START DATASET CONTENT

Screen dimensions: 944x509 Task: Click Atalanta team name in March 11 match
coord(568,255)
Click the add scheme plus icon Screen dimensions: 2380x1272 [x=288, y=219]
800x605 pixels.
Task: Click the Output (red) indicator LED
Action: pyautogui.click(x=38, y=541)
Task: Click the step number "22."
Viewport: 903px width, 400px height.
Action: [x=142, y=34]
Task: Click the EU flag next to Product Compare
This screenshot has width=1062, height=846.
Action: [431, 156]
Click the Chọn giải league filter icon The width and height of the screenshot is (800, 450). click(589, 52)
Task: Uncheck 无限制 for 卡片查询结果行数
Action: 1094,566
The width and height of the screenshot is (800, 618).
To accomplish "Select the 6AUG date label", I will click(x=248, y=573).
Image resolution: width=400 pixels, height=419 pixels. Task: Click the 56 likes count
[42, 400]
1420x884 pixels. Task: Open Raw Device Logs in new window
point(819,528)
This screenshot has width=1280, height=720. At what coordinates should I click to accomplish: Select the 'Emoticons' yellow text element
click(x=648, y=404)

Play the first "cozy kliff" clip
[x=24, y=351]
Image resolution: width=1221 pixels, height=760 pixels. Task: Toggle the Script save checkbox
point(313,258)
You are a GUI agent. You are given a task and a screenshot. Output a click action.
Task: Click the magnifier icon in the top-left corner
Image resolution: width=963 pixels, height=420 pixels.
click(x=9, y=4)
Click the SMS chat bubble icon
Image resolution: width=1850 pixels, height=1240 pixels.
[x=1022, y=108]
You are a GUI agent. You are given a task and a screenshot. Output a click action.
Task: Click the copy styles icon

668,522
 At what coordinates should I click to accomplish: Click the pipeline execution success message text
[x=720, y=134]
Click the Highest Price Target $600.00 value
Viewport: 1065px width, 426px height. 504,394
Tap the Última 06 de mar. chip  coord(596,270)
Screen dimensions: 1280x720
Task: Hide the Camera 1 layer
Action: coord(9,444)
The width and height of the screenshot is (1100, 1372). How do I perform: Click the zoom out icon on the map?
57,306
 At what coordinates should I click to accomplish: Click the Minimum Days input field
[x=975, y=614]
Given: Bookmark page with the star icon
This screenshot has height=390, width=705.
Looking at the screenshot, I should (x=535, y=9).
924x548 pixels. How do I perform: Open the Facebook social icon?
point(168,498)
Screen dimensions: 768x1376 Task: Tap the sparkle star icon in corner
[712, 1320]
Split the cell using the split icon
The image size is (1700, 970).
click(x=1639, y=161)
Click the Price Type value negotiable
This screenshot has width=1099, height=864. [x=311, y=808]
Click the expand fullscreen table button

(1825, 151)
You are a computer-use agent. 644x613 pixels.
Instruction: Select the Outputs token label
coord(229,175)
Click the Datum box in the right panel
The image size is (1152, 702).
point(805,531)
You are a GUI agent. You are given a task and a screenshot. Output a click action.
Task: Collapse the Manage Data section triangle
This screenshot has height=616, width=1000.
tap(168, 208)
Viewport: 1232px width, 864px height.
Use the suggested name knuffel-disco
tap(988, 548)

END DATASET CONTENT

DIRECTIONS: Output exactly the lines between the one containing "Viewport: 1232px width, 864px height." and the final line above, both inclusive.

RESPONSE FOR THIS EXERCISE:
Viewport: 1232px width, 864px height.
Use the suggested name knuffel-disco
tap(988, 548)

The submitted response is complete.